Objective: To determine whether vaccination against Mycoplasma hyopneumoniae during exposure to ammonia alters prevalence and severity of lung lesions, lean tissue weight, and onset of puberty in gilts reared in all-in-all-out (AIAO) or continuous-flow (CF) production facilities.
Methods: Two hundred and sixteen Yorkshire x Hampshire x Chester White gilts were reared in either AIAO or CF facilities at the Purdue University Animal Research Center during exposure to ammonia from 2.5-6 months of age. Half of the gilts in each environment were vaccinated against Mycoplasma hyopneumoniae. Lean tissue weight, prevalence and severity of lung lesions, and onset of puberty in gilts were determined at slaughter. Sera titers of Mycoplasma hyopneumoniae and Actinobacillus pleuropneumoniae were measured as gilts entered and exited the study. Correlations of sera titers with severity of lung lesions and with days-to-104.5 kg (230.4lb) were calculated.
Results: Average daily gain was greater (P<.001) for gilts raised in AIAO versus CF facilities, but was not significantly greater for vaccinates than nonvaccinates. Feed:gain ratios were similar among AIAO and CF gilts, with or without vaccination. Gilts reared in AIAO facilities tended (P=.08) to reach 104.5 kg (230.4 lb) bodyweight (BW) in fewer days than those raised in CF facilities (172 versus 180 days) and than those gilts that were not vaccinated (173 versus 179 days; [P =.07]). Fewer lung lesions were present in AIAO gilts than in CF gilts (P <.001). Vaccination did not reduce (P=.15) prevalence of lesions in either environment. Antibody titer of M. hyopneumoniae and A. pleuropneumoniae were positively correlated (P<.05) with severity of lung lesions at slaughter but no relationship (P>.05) was found between antibody titer and days-to-104.5 kg (230.4 lb) BW. Neither animal flow strategy (AIAO versus CF) nor vaccination affected (P>.05) ovarian weight, uterine weight or length, or percentage of gilts cycling after exposure to boars.

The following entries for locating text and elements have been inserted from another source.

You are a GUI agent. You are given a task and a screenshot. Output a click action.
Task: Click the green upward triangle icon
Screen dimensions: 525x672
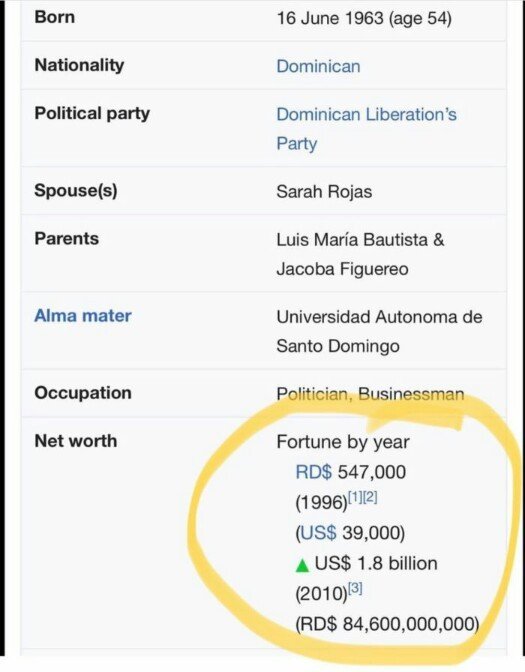click(x=302, y=565)
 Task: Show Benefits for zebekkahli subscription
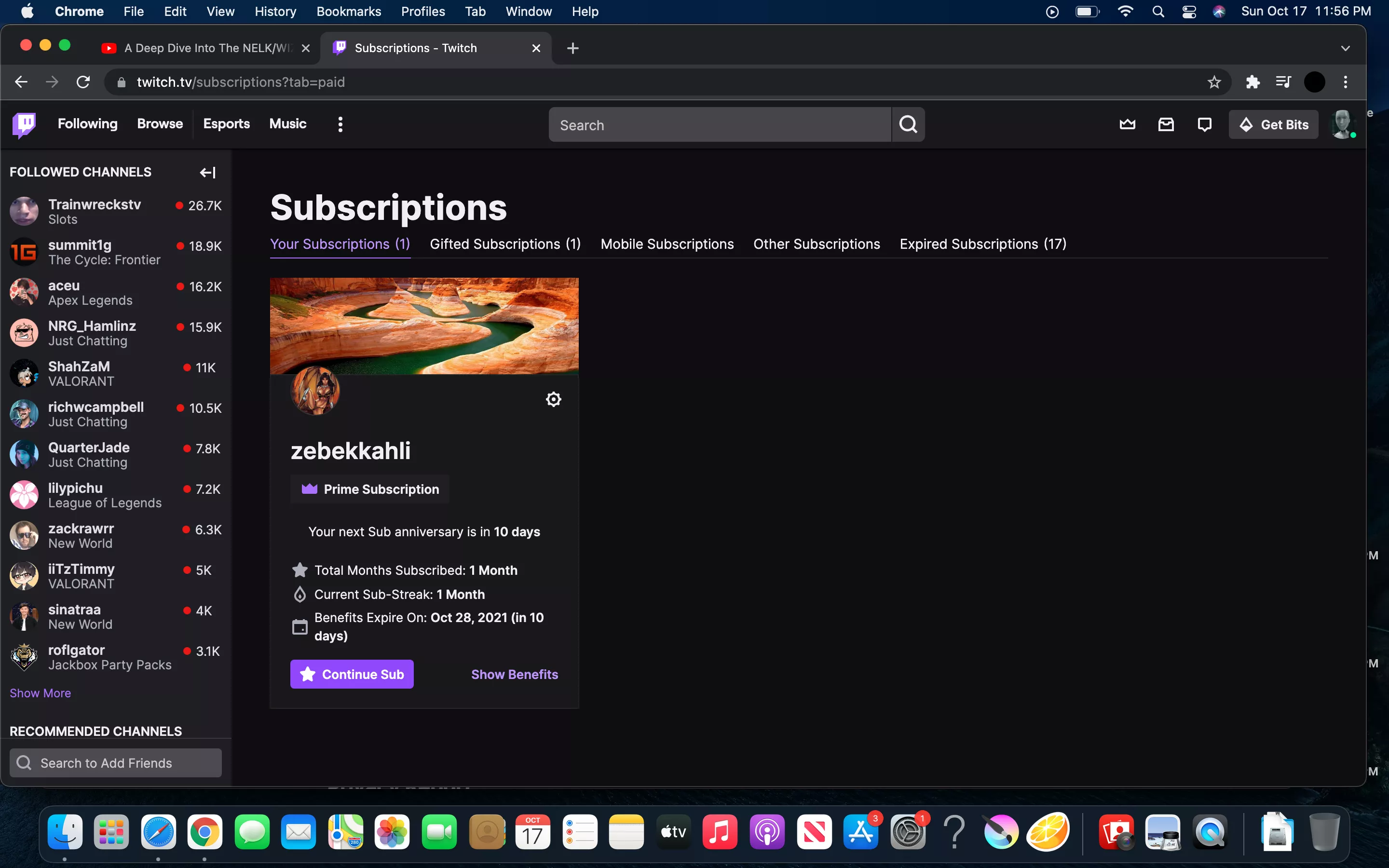pos(513,674)
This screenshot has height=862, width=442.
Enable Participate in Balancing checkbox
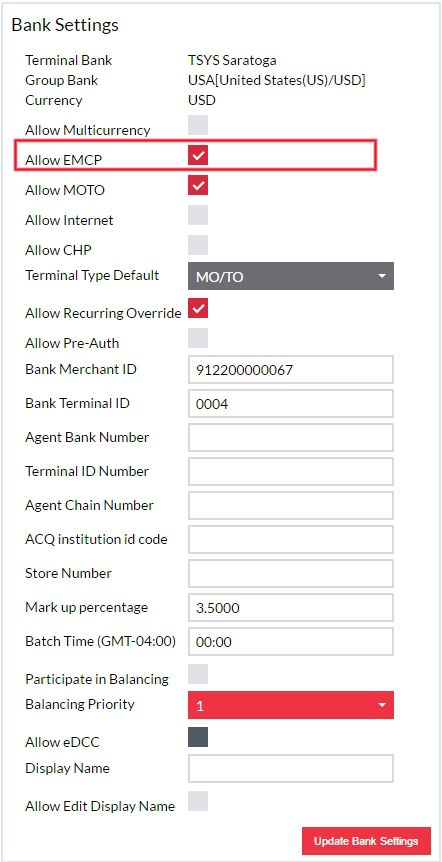[x=198, y=674]
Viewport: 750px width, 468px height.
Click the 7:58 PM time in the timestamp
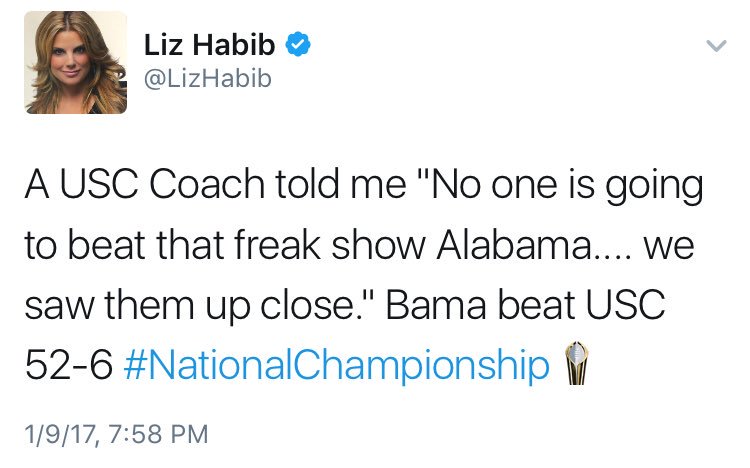[158, 435]
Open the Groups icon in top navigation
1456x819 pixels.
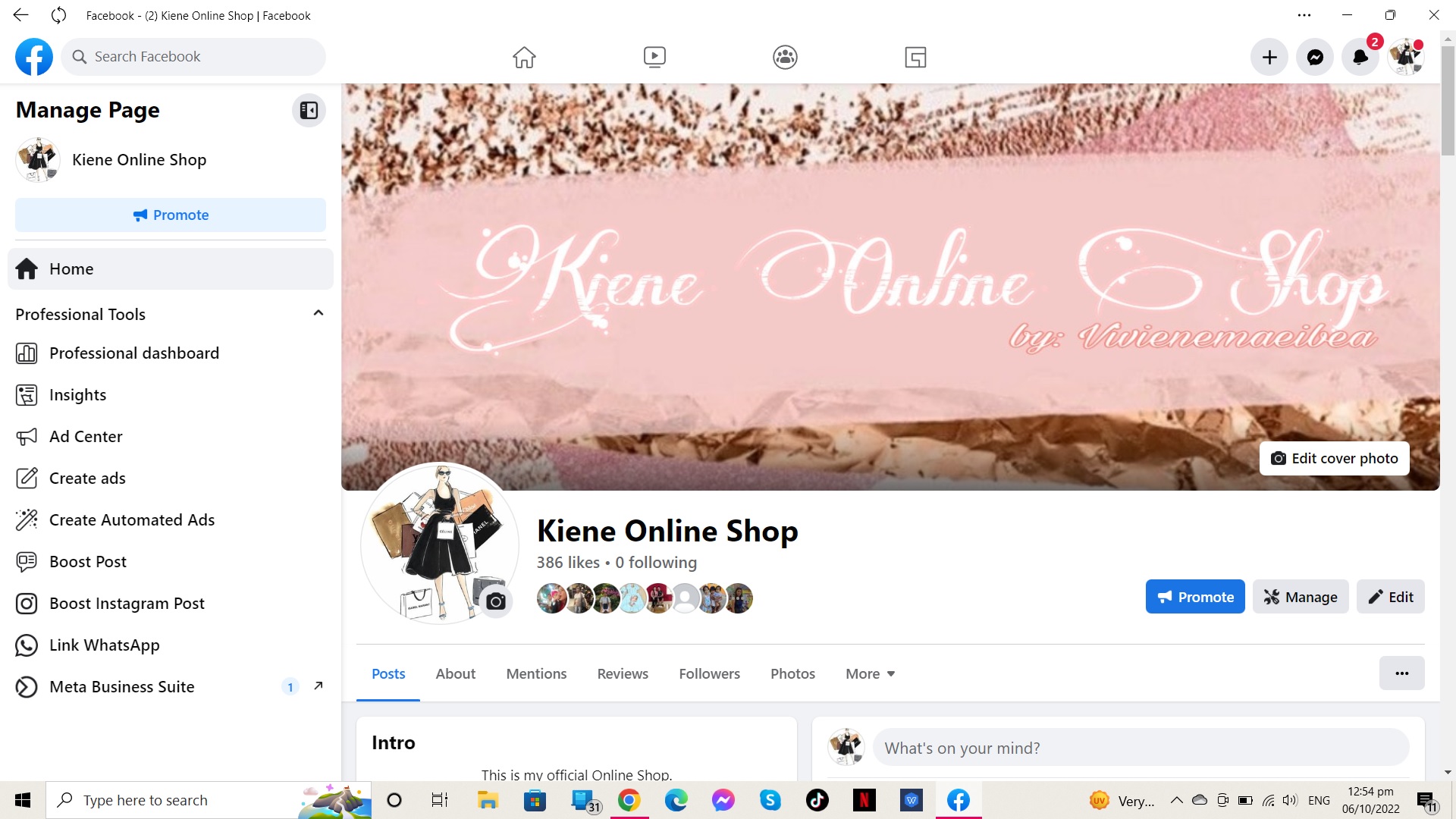click(785, 57)
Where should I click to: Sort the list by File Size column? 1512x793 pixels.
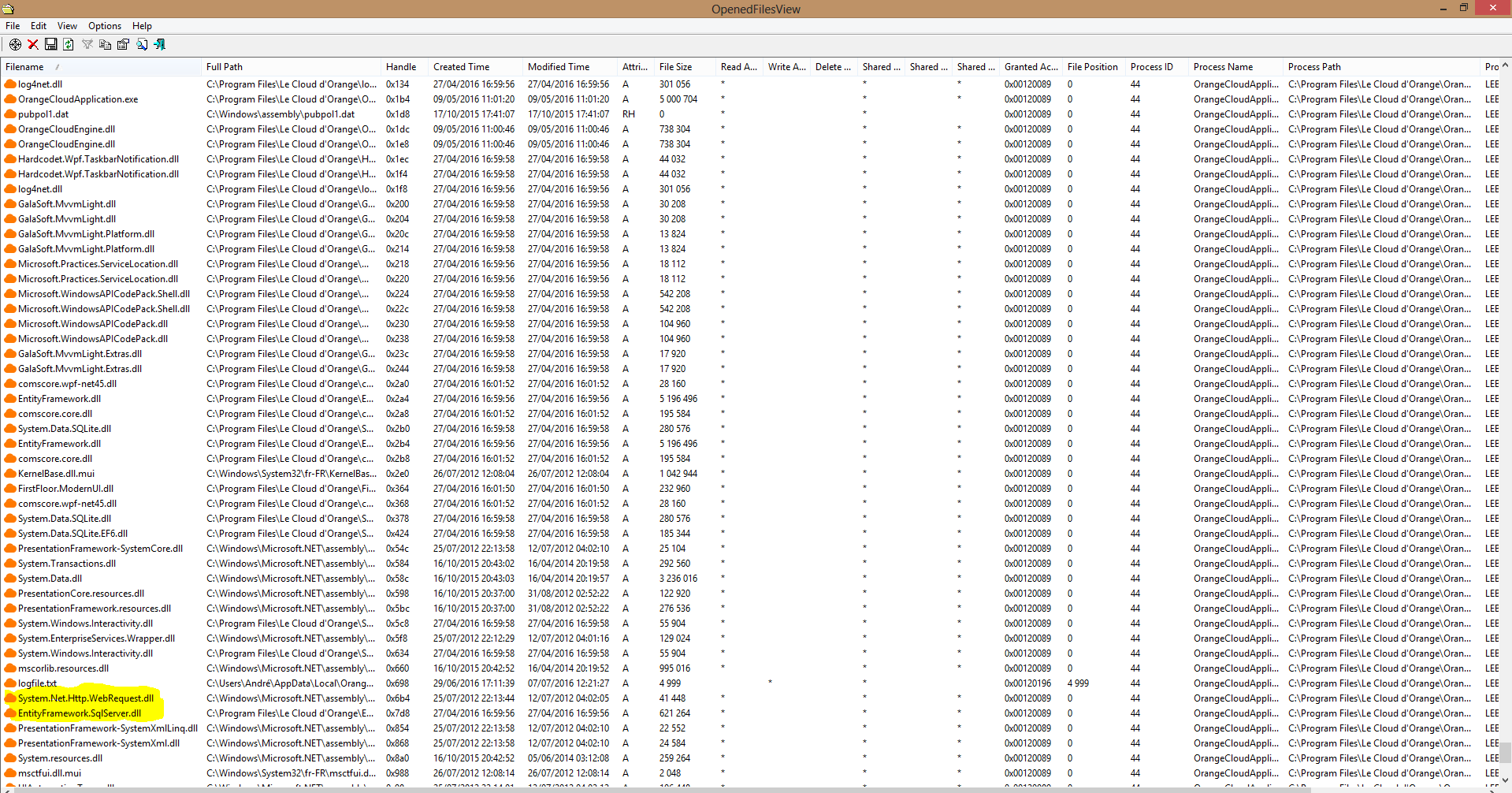pyautogui.click(x=674, y=66)
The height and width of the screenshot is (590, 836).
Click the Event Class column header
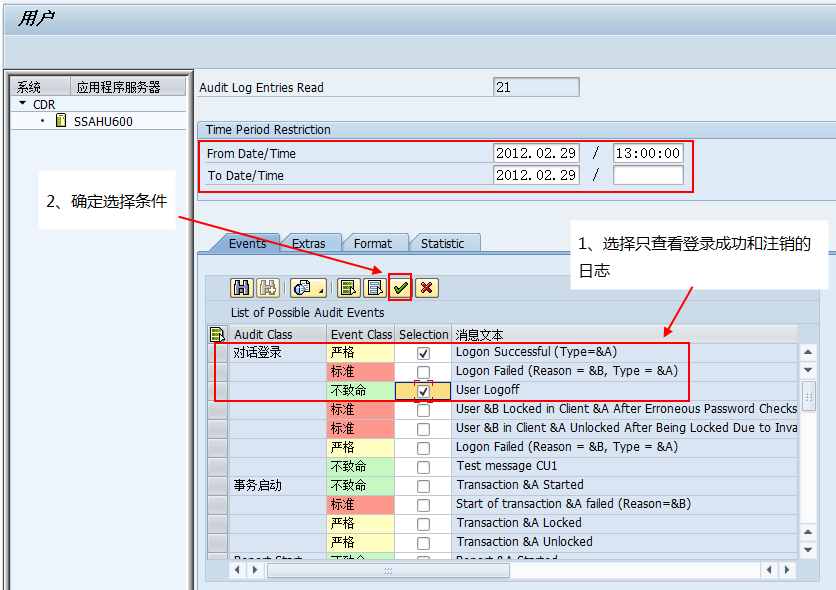click(361, 335)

Implications: Lung lesions detected at slaughter were less numerous and growth of gilts was improved by using AIAO facilities rather than CF facilities. Vaccination of gilts against Mycoplasma hyopneumoniae did not produce significant benefits.
Keywords: swine, gilts, all-in-all-out (AIAO), lean weight, lung lesions, mycoplasmal pneumonia, puberty
Received: December 23, 1997 Accepted: July 10, 1998
Eenzootic pneumonia associated with Mycoplasma hyopneumoniae and Pasteurella multocida is the most costly respiratory disease in the swine industry.1 Depending upon the prevalence and severity of the infection, this disease can compromise feed consumption and weight gain, resulting in reduced growth performance.1 Previous studies have shown that vaccination against M. hyopneumoniae reduces the severity of lung lesions detected at slaughter and improves feed efficiency and average daily weight gain (ADG) during the finishing phase.2
Using all-in-all-out (AIAO) strategies to rear nursery and grow-finish pigs has improved rate of gain and shortened days to market.3 All-in-all-out interrupts the cycle of pathogen transmissions from older pigs to younger pigs, and allows the producer to tailor environmental conditions to a uniform population of pigs and to clean the facilities between groups of pigs. The economic benefits of converting or remodeling buildings from conventional continuous-flow (CF) design to AIAO production have been estimated at $1.31 per hog sold.4
Growing gilts exposed to moderate aerial concentrations of ammonia (35 ppm) have been observed to have reduced growth performance.5 The objectives of the study reported here were to determine whether health, reproductive, and lean growth performance were improved in gilts reared in a moderate aerial ammonia atmosphere in AIAO versus CF facilities and vaccinated against M. hyopneumoniae.
All gilts that participated in the study were obtained from a herd free from pseudorabies virus (PRV), swine influenza virus (SIV), and transmissible gastroenteritis virus (TGEV), but seropositive for subclinical porcine reproductive and respiratory syndrome virus (PRRSV). Previous slaughter checks from this herd indicated that the pigs were positive for Mycoplasma hyopneumoniae, Actinobacillus pleuropneumoniae, and Pasteurella multocida.
Thirty-six gilts (Yorkshire x Hampshire x Chester White) were weaned at 28 days of age (week 0 of the study) into a nursery facility at Purdue University's Animal Sciences Swine Research Center (Figure 1). In the first replication, half of the gilts were randomly assigned to VAC treatment and received an IM injection of 2 mL of M. hyopneumoniae vaccine (RespiSure(R), Pfizer AHG, Exton, Pennsylvania) in the neck at 1 and 4 weeks of age. The other half were designated NONVAC gilts and received no injection.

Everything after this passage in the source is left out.